Metadata filtering and access control semantics

Metadata filtering restricts candidate results using structured attributes such as tenant_id, document_type, region, retention_class, or access_label. Filtering can be applied pre-search (limiting the search space before nearest-neighbor evaluation), post-search (filtering after similarity scoring), or as an integrated constraint within the vector index. Correctness depends on ensuring filters are derived from authoritative identity and policy data—such as the authenticated principal’s tenant membership, roles, and entitlements—rather than user-supplied fields; this is the heart of vector search access control. Common patterns include row-level security using mandatory tenant_id filters, attribute-based access control (ABAC) using labels, and time-bound constraints for data retention or legal holds.
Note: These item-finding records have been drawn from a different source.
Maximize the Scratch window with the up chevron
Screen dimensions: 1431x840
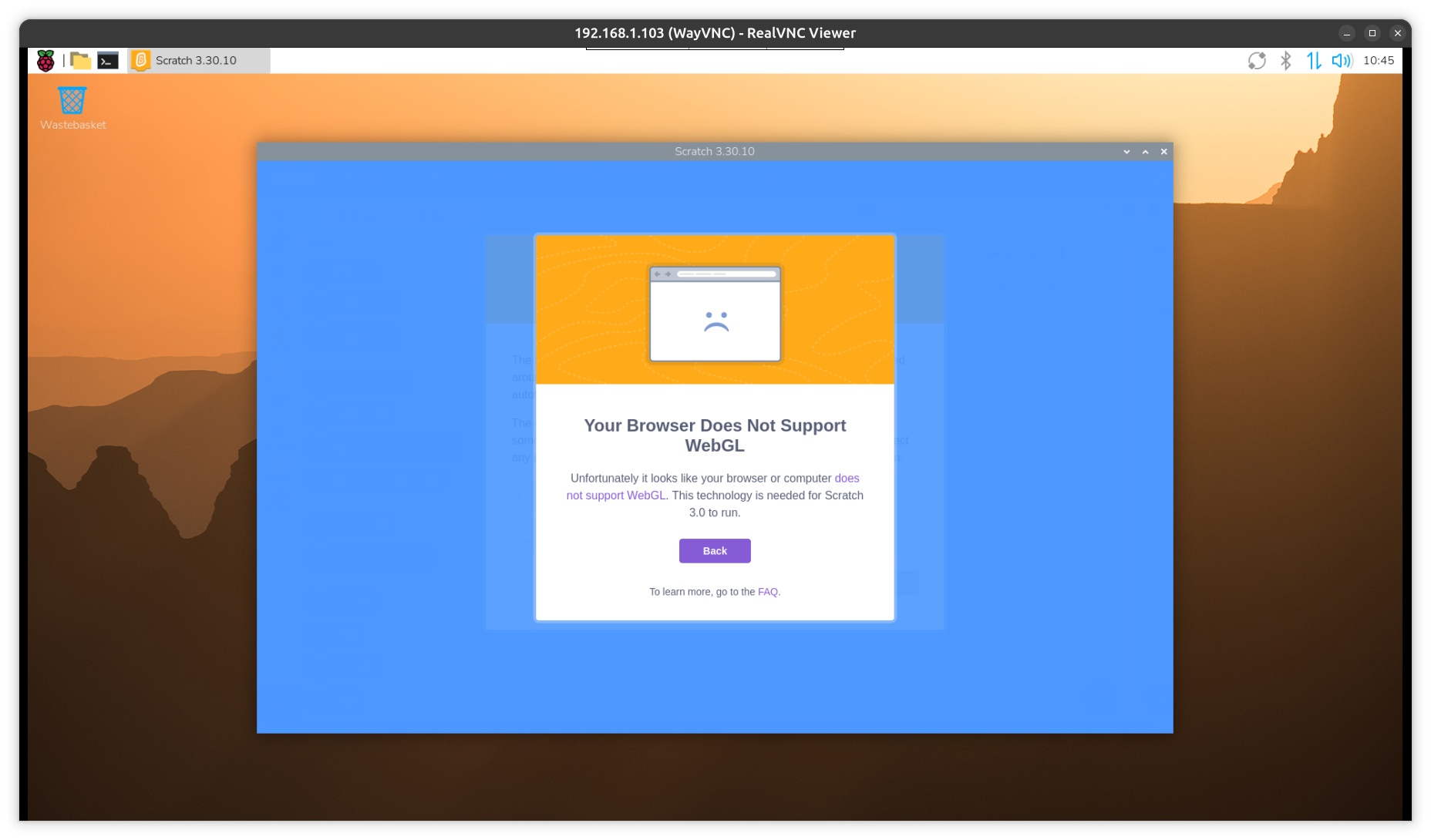[1145, 152]
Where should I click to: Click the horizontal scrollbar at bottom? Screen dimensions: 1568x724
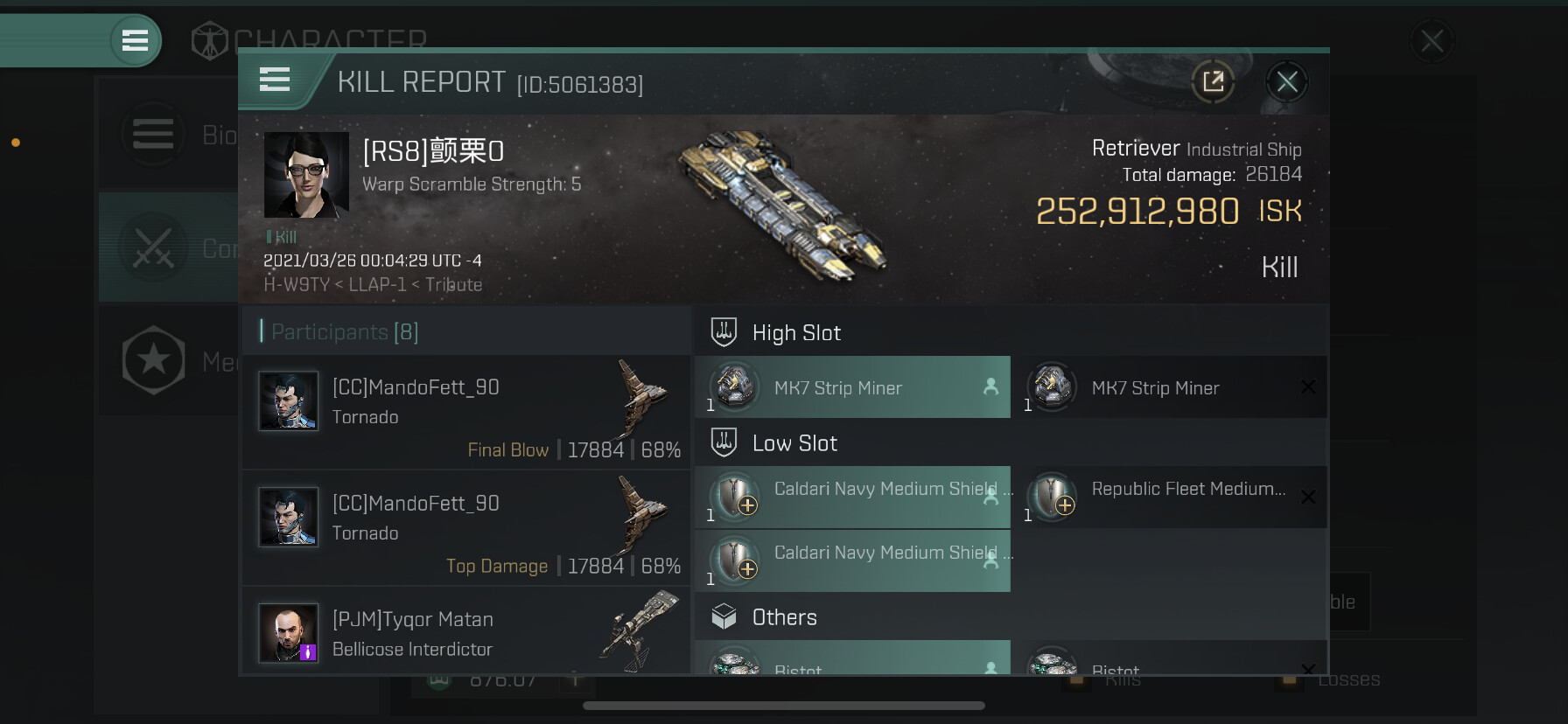pos(784,706)
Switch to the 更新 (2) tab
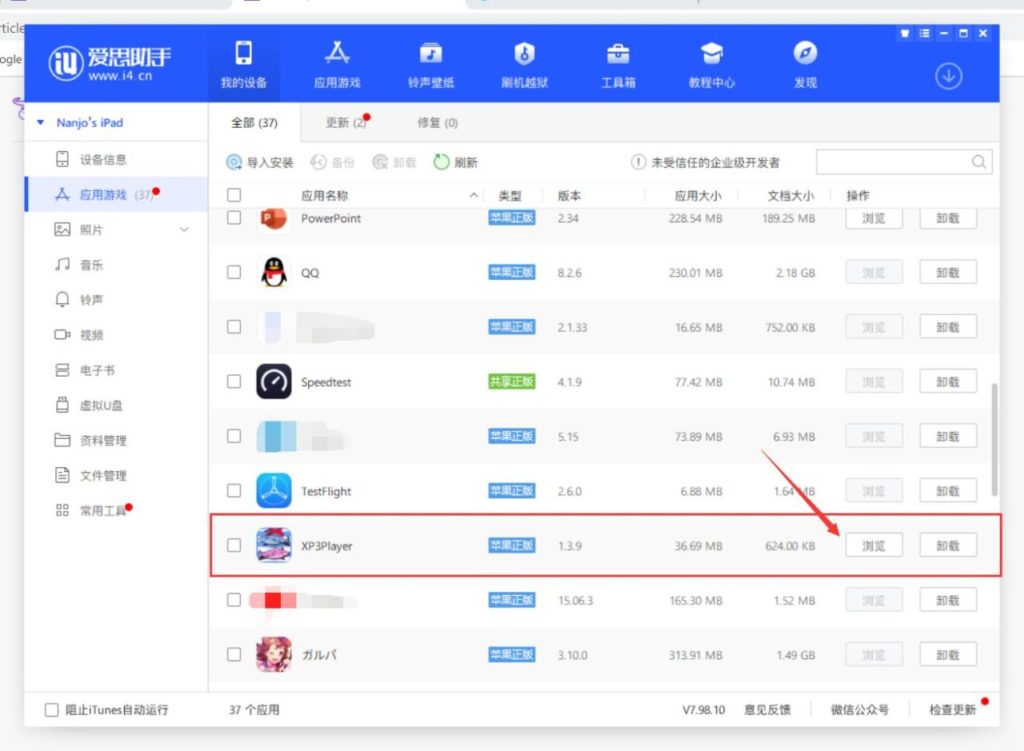 [345, 123]
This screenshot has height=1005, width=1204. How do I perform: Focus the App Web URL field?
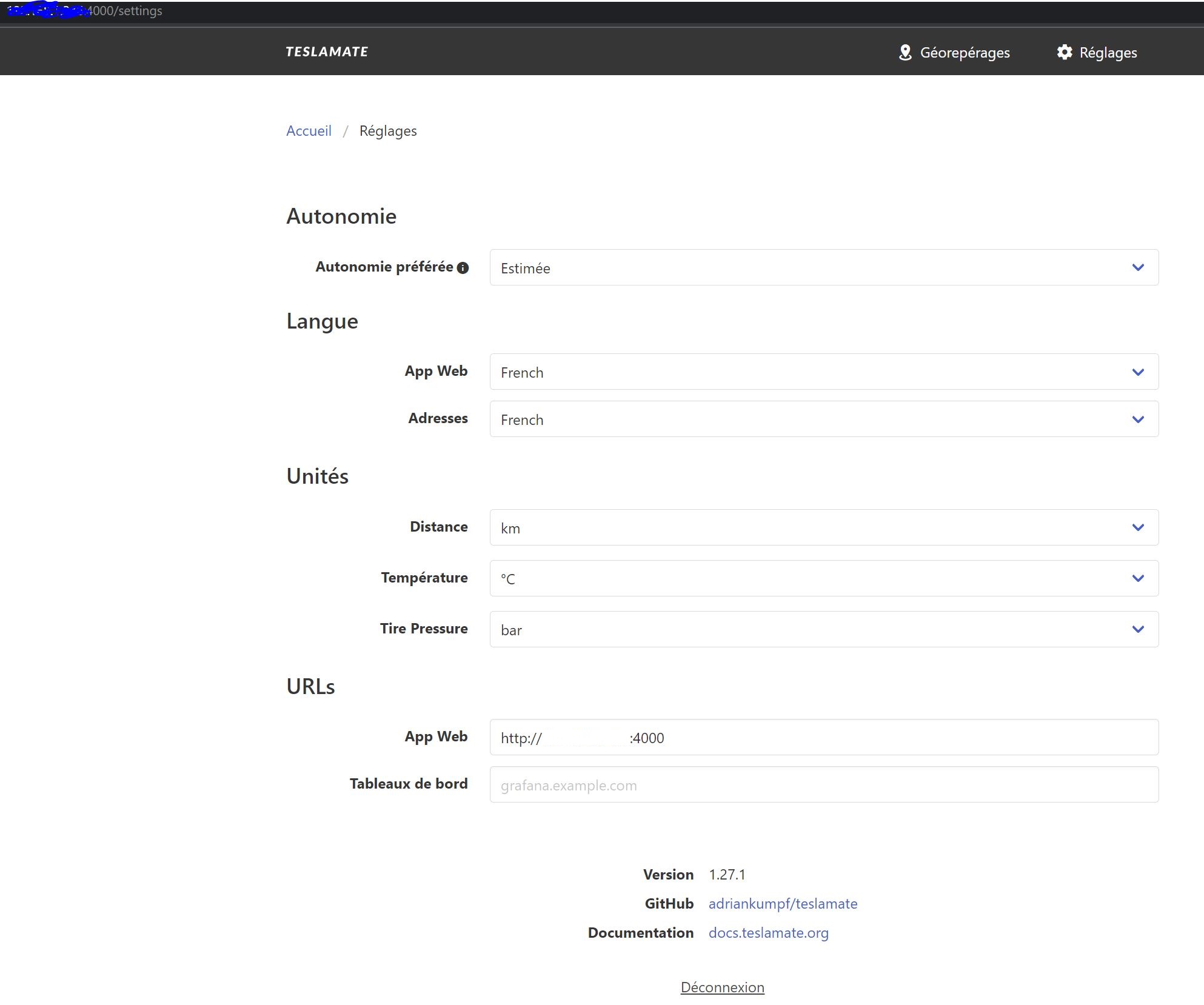coord(823,737)
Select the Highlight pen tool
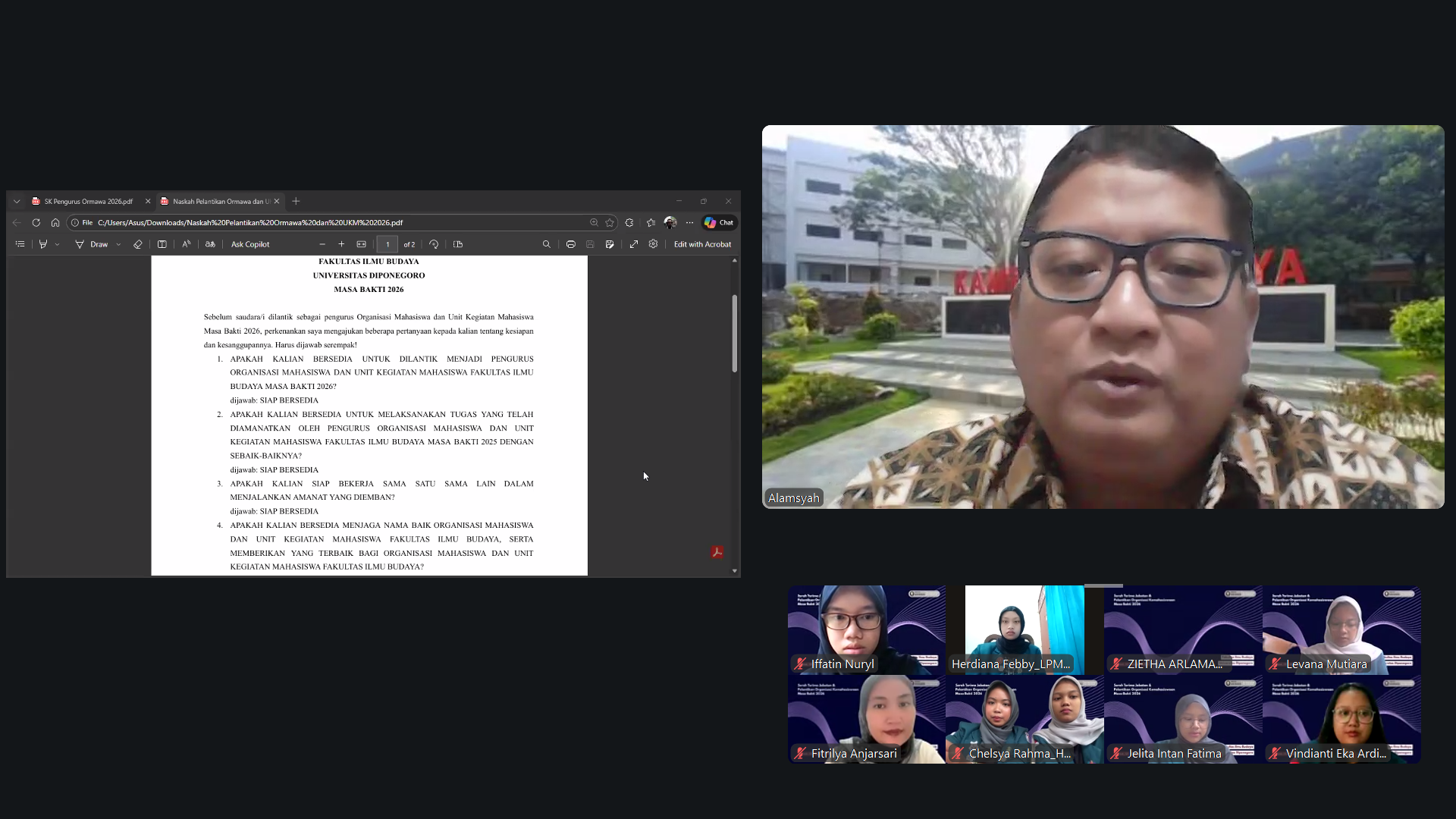 tap(43, 244)
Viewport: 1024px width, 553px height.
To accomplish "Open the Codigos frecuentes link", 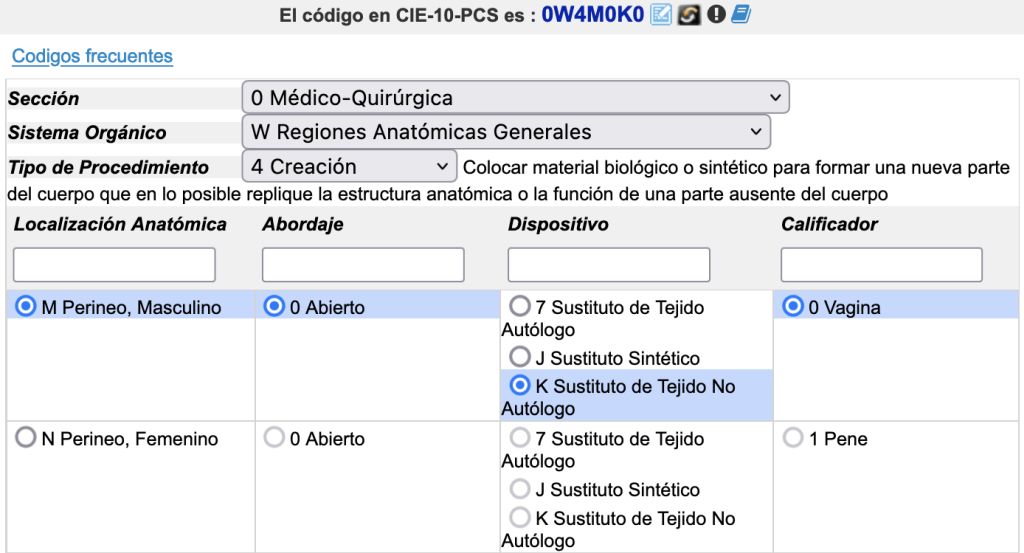I will (x=92, y=56).
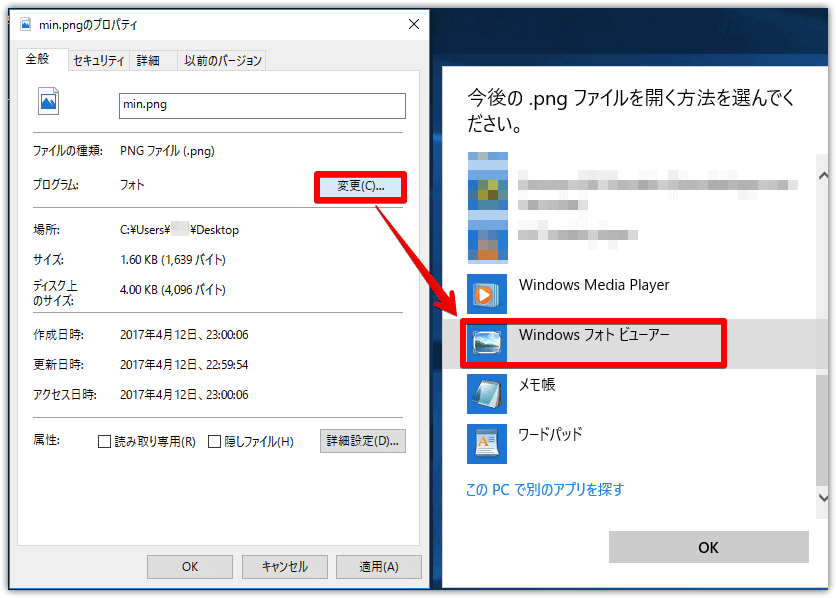Open the 詳細 tab

(x=148, y=61)
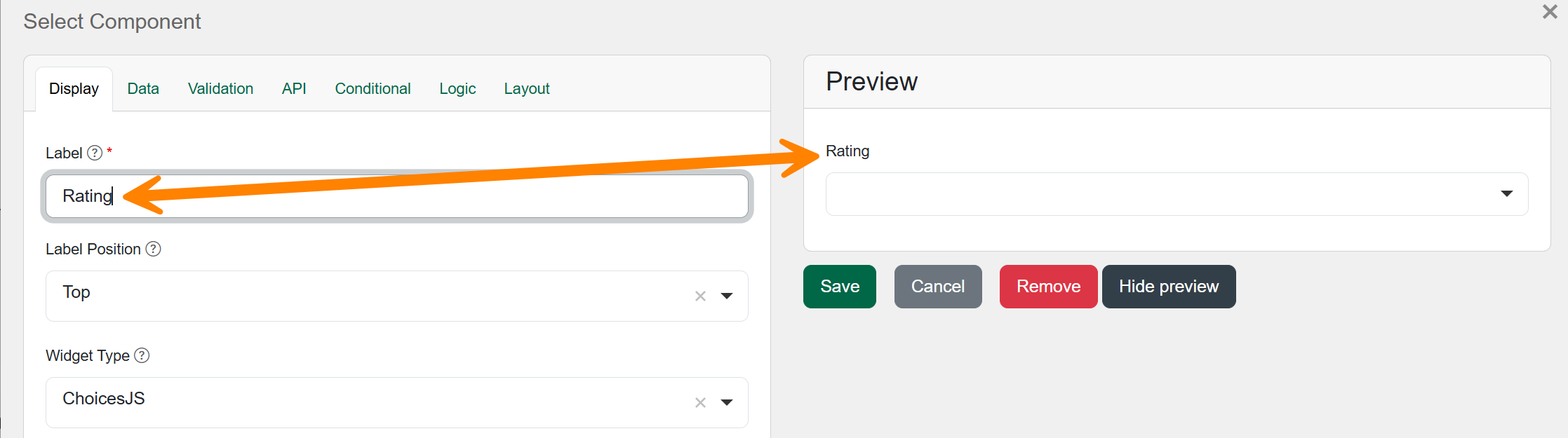Open the Conditional tab
Viewport: 1568px width, 438px height.
pos(373,89)
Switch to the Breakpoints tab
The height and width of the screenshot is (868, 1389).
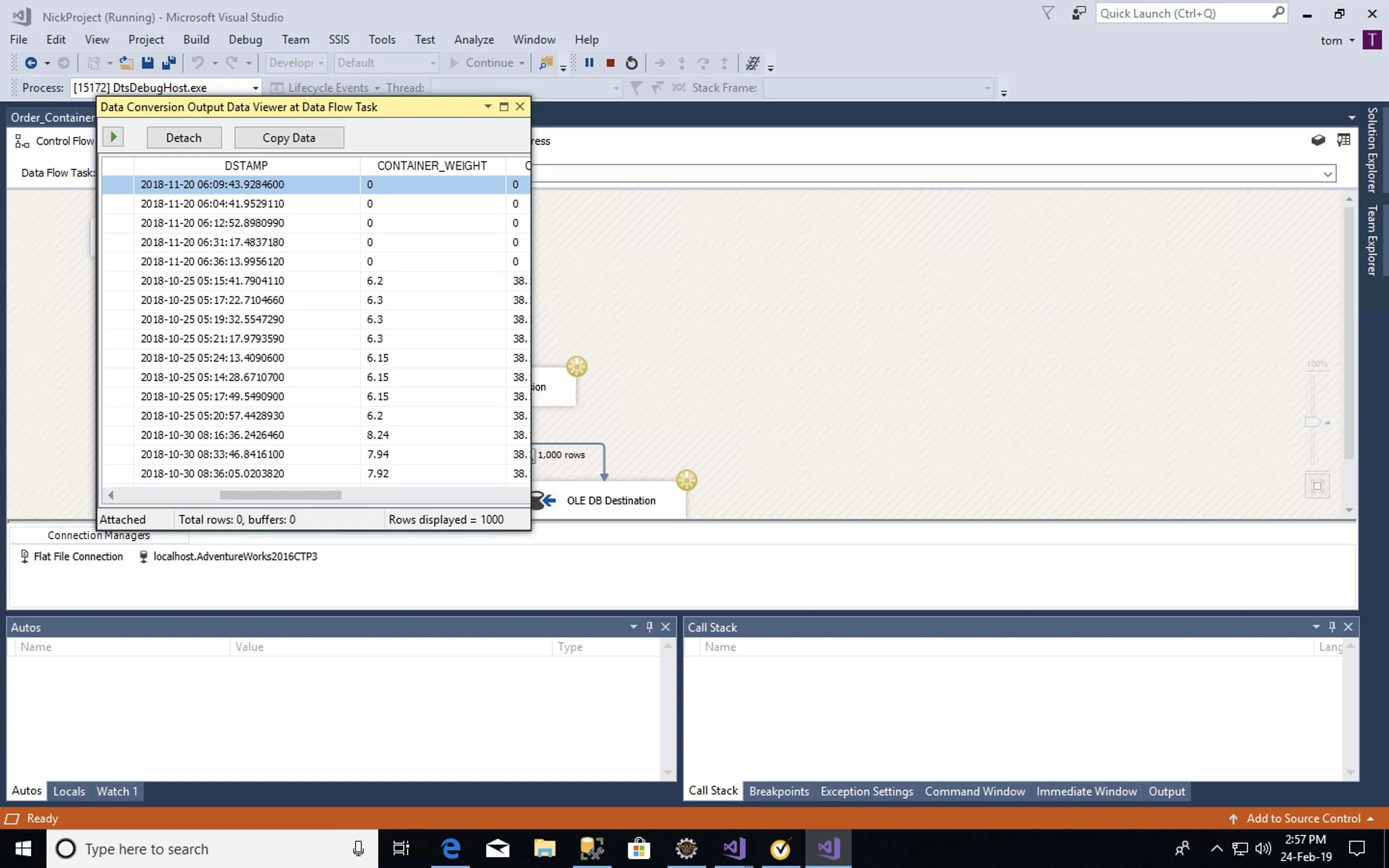[779, 791]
Operational considerations: performance, governance, and failure modes

Filtering interacts with recall and latency: selective filters can improve performance by reducing the candidate set, while highly fragmented filters can degrade performance if they prevent efficient index traversal. Approximate nearest-neighbor indexes may require careful tuning to avoid returning “nearly correct” results that violate filter constraints, so many systems enforce filter-first candidate selection or maintain per-tenant partitions. Additional concerns include noisy neighbors (one tenant’s high-volume writes impacting others), consistent deletion (e.g., right-to-erasure), and auditability of who retrieved what. At the perimeter, API gateway policies such as OAuth/JWT validation, mTLS, rate limiting, and traffic shaping are commonly used to protect vector endpoints, and governance logs are used to support compliance reviews and forensic investigations.